A modifiable risk factor for exacerbations, the task force adds, is viral infection. The most frequently detected viruses during an asthma exacerbation include rhinoviruses, particularly the rhinovirus A and rhinovirus C groups. Environmental allergens are also a preventable risk factor to some degree, and the task force suggests the possibility that access to air quality data records may help in the prevention of asthma exacerbations.
Acute Management and Prevention
In their statement, the task force members provided continued support for the use of systemic corticosteroids and bronchodilators in the acute management of asthma exacerbations. The statement also includes evidence of currently available therapies that work toward preventing exacerbations, including biological agents that are now in phase 3 clinical development (ie, omalizumab, mepolizumab and reslizumab, and benralizumab) and emerging therapies (ie, dupilumab and tezepelumab).
Further research is required to identify the best strategies for improving adherence to current treatment as a means of preventing asthma exacerbations. The EAACI/ERS members believe that the medications and treatment plans available are not sufficient for the prevention of exacerbations in all patients with asthma. Improving communication between the physician and the patient may be the most important facet of adherence and ultimate prevention.

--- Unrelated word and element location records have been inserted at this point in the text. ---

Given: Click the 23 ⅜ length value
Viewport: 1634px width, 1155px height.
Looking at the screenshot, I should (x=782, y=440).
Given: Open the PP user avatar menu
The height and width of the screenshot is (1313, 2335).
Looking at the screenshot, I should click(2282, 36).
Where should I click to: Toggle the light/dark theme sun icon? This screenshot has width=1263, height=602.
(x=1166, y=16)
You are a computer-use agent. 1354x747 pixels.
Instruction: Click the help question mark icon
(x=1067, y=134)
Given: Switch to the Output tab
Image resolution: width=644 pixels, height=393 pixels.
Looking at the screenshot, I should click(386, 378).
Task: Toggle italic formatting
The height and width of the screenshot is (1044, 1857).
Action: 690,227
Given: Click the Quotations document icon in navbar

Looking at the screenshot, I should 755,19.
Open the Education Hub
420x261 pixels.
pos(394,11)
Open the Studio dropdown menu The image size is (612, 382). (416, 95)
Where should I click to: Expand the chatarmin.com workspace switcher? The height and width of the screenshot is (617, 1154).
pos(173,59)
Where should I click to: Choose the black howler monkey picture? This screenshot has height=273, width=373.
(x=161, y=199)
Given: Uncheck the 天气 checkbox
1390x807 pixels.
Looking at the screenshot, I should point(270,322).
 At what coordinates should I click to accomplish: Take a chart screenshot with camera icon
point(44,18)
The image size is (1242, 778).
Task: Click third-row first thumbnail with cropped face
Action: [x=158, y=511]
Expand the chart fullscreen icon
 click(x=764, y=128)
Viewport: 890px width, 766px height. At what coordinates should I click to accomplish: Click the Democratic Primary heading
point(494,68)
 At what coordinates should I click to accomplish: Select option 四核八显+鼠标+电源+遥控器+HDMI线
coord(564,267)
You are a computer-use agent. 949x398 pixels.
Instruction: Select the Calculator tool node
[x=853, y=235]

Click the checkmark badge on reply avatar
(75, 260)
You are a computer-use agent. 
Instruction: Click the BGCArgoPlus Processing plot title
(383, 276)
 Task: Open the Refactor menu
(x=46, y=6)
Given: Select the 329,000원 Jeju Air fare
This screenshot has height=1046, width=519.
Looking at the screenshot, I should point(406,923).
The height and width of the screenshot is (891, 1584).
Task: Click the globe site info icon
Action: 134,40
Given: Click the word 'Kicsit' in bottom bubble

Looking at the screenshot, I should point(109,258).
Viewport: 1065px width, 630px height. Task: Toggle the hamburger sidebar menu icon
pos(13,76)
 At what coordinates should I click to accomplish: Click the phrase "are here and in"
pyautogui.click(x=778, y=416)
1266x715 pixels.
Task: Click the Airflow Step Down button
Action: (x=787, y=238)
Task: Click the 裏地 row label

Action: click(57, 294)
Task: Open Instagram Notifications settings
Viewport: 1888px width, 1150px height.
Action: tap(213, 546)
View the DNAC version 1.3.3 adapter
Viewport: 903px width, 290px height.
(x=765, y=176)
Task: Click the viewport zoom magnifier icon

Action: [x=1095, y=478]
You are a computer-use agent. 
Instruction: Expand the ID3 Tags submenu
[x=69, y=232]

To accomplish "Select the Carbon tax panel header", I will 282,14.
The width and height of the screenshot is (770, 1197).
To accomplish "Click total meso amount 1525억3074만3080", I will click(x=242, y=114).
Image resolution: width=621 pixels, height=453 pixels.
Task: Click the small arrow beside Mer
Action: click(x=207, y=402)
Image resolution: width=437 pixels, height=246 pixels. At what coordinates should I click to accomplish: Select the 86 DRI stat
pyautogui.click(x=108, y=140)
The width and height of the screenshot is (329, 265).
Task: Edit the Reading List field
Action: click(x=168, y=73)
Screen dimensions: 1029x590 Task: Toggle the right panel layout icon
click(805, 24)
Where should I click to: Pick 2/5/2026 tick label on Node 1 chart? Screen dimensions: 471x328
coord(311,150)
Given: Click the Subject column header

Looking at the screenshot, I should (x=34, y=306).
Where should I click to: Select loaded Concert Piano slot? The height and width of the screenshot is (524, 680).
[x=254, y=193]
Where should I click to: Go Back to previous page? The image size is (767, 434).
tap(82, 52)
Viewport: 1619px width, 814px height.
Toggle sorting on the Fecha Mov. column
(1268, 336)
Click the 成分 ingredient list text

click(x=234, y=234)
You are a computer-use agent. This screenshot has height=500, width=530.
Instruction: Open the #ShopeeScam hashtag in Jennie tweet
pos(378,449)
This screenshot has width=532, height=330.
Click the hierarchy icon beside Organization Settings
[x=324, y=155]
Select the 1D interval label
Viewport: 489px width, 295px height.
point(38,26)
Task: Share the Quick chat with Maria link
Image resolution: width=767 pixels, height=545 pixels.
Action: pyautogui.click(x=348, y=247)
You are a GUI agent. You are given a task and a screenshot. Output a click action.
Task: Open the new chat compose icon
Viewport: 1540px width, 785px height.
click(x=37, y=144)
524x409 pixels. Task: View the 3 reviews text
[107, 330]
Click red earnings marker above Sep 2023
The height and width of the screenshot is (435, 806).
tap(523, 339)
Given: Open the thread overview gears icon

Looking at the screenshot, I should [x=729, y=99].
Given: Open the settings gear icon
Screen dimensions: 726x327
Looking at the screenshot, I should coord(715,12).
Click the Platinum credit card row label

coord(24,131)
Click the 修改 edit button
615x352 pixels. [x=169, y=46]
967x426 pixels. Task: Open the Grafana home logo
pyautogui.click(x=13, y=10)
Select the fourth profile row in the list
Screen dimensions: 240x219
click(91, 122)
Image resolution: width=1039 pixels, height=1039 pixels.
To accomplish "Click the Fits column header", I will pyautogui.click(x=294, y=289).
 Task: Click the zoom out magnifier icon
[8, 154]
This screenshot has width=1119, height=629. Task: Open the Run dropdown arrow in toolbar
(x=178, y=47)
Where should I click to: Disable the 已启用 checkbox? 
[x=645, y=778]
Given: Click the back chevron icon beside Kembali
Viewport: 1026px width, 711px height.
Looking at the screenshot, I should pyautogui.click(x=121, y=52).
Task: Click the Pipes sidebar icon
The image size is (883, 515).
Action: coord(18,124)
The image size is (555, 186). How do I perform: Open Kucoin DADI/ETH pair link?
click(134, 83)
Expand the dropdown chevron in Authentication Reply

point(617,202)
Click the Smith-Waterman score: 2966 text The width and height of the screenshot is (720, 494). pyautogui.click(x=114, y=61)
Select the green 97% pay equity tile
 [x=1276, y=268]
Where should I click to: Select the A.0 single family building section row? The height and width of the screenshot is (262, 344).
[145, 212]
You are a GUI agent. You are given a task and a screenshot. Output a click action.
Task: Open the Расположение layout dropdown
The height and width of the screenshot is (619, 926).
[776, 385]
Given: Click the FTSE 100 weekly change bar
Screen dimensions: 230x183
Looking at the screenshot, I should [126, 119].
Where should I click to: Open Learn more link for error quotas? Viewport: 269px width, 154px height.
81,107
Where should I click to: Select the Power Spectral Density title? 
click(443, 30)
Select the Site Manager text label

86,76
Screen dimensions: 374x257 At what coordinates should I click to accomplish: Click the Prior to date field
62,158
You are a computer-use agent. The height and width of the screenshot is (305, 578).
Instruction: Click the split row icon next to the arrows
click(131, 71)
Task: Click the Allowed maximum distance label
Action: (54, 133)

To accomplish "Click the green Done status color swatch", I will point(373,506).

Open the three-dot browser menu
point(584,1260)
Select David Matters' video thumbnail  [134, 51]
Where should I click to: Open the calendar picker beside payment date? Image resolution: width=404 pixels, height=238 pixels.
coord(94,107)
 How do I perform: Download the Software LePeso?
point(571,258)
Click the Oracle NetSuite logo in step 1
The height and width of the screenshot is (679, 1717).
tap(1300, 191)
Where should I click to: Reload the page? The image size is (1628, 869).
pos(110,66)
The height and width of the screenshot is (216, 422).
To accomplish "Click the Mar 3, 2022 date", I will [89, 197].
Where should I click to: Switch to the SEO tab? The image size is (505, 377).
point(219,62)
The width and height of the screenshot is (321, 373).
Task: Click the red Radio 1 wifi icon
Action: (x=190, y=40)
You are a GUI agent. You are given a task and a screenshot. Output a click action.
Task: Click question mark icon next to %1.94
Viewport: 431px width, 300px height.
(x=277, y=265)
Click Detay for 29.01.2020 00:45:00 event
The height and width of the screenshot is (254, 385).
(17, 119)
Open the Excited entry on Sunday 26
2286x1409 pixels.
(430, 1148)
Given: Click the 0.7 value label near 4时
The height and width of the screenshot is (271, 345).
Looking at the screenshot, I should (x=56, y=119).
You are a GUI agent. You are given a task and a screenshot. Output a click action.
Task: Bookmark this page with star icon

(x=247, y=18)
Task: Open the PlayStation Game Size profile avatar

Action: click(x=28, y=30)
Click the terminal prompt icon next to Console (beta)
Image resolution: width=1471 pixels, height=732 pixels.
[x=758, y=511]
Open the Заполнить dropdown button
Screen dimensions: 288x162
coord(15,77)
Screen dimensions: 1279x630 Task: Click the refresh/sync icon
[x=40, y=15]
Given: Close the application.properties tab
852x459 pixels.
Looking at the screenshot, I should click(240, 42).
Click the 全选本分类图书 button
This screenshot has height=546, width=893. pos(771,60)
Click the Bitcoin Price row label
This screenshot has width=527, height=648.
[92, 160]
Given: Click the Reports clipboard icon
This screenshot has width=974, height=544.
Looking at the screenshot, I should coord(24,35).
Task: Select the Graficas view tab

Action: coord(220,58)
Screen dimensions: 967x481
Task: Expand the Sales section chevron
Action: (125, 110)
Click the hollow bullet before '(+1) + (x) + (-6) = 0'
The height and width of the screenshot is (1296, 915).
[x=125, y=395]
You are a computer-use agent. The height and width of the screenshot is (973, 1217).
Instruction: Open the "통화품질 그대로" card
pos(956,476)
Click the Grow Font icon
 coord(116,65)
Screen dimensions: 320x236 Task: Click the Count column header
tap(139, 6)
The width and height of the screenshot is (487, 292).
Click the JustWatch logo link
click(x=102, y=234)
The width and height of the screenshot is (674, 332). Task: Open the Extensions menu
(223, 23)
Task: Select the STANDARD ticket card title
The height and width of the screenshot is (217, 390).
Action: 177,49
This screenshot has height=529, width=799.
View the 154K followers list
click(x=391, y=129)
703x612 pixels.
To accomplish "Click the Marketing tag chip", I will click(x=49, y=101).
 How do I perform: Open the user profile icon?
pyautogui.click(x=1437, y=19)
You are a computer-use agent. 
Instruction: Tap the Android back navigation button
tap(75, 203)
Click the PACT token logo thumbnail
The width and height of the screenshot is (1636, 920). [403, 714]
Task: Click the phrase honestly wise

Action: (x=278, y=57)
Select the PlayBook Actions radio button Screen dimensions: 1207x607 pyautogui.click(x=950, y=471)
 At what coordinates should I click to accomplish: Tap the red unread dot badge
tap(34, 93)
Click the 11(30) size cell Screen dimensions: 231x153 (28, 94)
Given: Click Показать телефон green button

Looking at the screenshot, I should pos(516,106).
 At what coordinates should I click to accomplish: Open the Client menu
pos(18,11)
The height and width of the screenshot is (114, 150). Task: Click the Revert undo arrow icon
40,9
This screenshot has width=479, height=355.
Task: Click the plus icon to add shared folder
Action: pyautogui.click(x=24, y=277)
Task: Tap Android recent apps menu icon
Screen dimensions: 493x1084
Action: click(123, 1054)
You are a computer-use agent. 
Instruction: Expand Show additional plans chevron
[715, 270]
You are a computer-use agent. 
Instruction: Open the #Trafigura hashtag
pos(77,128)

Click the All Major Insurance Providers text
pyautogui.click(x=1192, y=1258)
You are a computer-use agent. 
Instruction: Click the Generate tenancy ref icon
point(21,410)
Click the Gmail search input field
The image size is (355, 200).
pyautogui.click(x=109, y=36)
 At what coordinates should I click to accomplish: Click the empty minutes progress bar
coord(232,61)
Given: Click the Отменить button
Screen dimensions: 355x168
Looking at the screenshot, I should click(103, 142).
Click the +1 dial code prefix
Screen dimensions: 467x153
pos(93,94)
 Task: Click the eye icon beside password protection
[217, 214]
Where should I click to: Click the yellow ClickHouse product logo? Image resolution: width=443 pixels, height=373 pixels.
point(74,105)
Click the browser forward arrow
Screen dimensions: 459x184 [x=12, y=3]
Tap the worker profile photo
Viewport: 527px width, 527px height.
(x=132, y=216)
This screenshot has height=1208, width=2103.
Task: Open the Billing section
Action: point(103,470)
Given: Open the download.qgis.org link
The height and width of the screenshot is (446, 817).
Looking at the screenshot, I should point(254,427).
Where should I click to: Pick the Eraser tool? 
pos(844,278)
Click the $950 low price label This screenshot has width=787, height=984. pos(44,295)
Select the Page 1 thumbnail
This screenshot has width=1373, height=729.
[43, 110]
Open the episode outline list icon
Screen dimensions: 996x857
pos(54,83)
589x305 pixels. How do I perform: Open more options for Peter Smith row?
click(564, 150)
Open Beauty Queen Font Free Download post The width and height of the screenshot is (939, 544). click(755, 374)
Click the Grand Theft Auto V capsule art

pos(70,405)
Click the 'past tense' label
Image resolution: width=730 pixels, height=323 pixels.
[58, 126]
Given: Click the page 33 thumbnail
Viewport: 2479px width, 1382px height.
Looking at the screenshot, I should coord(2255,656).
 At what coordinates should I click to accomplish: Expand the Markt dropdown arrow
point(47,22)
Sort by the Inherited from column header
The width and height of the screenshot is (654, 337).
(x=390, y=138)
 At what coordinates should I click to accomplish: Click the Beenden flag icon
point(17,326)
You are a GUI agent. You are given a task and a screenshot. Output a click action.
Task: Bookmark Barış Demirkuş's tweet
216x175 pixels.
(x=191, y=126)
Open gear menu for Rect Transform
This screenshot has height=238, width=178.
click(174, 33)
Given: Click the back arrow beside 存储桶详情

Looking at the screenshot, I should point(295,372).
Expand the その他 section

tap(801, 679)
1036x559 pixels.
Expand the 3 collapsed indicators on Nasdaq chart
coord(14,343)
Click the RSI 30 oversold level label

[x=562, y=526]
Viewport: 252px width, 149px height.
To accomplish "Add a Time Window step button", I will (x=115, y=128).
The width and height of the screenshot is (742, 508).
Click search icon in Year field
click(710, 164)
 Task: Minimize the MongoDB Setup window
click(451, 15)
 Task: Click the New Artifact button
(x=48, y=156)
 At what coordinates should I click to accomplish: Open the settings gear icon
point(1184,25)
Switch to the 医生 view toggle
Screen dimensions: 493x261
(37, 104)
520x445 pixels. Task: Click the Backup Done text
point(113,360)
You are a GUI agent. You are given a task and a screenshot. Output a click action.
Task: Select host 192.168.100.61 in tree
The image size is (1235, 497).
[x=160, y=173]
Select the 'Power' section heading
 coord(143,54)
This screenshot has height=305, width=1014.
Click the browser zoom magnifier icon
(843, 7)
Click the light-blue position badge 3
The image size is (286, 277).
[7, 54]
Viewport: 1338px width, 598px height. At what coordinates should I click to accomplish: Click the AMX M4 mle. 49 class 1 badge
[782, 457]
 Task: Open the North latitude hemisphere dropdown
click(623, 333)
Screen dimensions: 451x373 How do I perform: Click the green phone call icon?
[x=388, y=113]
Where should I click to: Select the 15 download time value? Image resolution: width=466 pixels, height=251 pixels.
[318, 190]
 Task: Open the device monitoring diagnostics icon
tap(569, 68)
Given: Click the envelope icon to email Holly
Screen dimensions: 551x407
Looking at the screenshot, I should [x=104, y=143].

Therapeutic educational programs, including E-health solutions that send electronic reminders to patients to use their inhalers, may be another effective option for managing and preventing the worsening of asthma. While E-health options may have a significant impact, it will only be effective “if these solutions are developed with patients and are sufficiently flexible and personalized.”
Disclosure: Several study authors declared affiliations with the pharmaceutical industry. Please see the original reference for a full list of authors’ disclosures.
Bourdin A, Bjermer L, Brightling C, et al. ERS/EAACI statement on severe exacerbations in asthma in adults: facts, priorities and key research questions. Eur Respir J. 2019;54(3).